-- TEXT PROVIDED follows --

On the heels of a record-breaking year for reported healthcare data breaches in the U.S., last week’s return to HIMMS, the world’s largest healthcare conference, came at a pivotal time for the industry.
The center of the show was dominated by the usual mix of high-tech, high-value booths showing the latest aids to patient care, from image management to PACS and automated patient workflow systems. The transition to Industry 4.0 technologies in the healthcare market is becoming mainstream as systems are more interconnected and access to those systems is required in more places.
At one end of the cavernous hall was the Cybersecurity Command Center, a focal point for security practitioners in healthcare, featuring cutting-edge vendors and education sessions examining the latest security topics and trends.
Conversations with conference attendees made one thing clear: the pace of change in deploying new systems was not being matched by the required investment in cybersecurity.
Common challenges we heard the most were:
- The pace of implementation of new technology
- Protection for medical equipment
- Maintaining system availability
- Technology sprawl
- Ransomware attacks
On the positive side, the sensible choice that many teams are taking is to build a Zero Trust strategy. In the education theaters, any session on Zero Trust was well attended.
The great thing about a Zero Trust approach to security is that it can be independent of any infrastructure — which addresses a major challenge of implementing new technology. The process of identifying key assets and then compartmentalizing the resources that make up that system will work regardless of whether it is a finance application or bedside cart. Equally, Zero Trust is independent of location, so it does not matter if what you are protecting is in a patient’s room or in the cloud.
Here are some simple steps that any healthcare organization can take to easily begin adopting Zero Trust:
- Identify the systems and assets that you need to protect. Identify the systems that need to communicate and those that don’t. Even though the current trend is hyper-connectivity, it is unlikely that an MRI scanner needs direct communication with the HR system. Mapping the connections between applications, data and medical assets will help to visualize which components make up each system. Seeing communications will help you identify which scanners, terminals, databases and applications make up the image management system. From here, you can highlight where any restrictions need to be introduced to control the flow of data and, by default, the lateral movement of any ransomware.

-- TEXT PROVIDED concluded --
-- EXCERPTED DATA follows --

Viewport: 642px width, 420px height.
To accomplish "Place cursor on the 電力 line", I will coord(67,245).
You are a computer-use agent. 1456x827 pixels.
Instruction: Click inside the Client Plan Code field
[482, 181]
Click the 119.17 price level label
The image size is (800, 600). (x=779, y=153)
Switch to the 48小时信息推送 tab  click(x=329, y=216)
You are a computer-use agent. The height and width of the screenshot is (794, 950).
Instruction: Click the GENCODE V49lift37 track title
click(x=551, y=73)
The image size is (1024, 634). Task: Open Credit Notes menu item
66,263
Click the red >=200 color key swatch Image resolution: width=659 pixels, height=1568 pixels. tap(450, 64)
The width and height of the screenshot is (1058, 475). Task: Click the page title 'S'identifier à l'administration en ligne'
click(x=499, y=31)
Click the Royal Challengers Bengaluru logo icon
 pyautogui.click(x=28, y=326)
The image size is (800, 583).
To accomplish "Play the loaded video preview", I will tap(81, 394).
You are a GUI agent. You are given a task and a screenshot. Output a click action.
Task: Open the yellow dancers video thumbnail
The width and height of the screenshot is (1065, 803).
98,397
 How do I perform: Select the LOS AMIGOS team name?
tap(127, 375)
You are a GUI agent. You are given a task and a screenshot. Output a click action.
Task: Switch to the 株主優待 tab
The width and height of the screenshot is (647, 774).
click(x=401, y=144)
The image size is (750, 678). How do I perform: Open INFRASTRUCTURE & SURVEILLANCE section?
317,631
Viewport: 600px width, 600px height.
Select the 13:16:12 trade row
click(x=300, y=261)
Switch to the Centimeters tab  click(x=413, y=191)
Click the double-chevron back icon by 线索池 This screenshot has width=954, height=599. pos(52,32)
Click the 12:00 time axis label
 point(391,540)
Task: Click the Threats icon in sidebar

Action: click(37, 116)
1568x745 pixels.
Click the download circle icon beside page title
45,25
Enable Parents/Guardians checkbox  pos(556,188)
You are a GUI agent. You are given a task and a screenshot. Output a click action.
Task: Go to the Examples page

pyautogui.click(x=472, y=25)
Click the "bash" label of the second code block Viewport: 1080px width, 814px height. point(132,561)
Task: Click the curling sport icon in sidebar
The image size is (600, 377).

-- EXCERPTED DATA concluded --

INSTRUCTIONS:
A) Rewrite everything from "On the heels" down to "in more places." in the healthcare cybersecurity article, replacing "healthcare" with "medical".
B) According to the healthcare cybersecurity article, where in the hall was the Cybersecurity Command Center located?
Rely only on the text for these.

SOLUTIONS IN ORDER:
A)
On the heels of a record-breaking year for reported medical data breaches in the U.S., last week’s return to HIMMS, the world’s largest medical conference, came at a pivotal time for the industry.
The center of the show was dominated by the usual mix of high-tech, high-value booths showing the latest aids to patient care, from image management to PACS and automated patient workflow systems. The transition to Industry 4.0 technologies in the medical market is becoming mainstream as systems are more interconnected and access to those systems is required in more places.

B) At one end of the cavernous hall.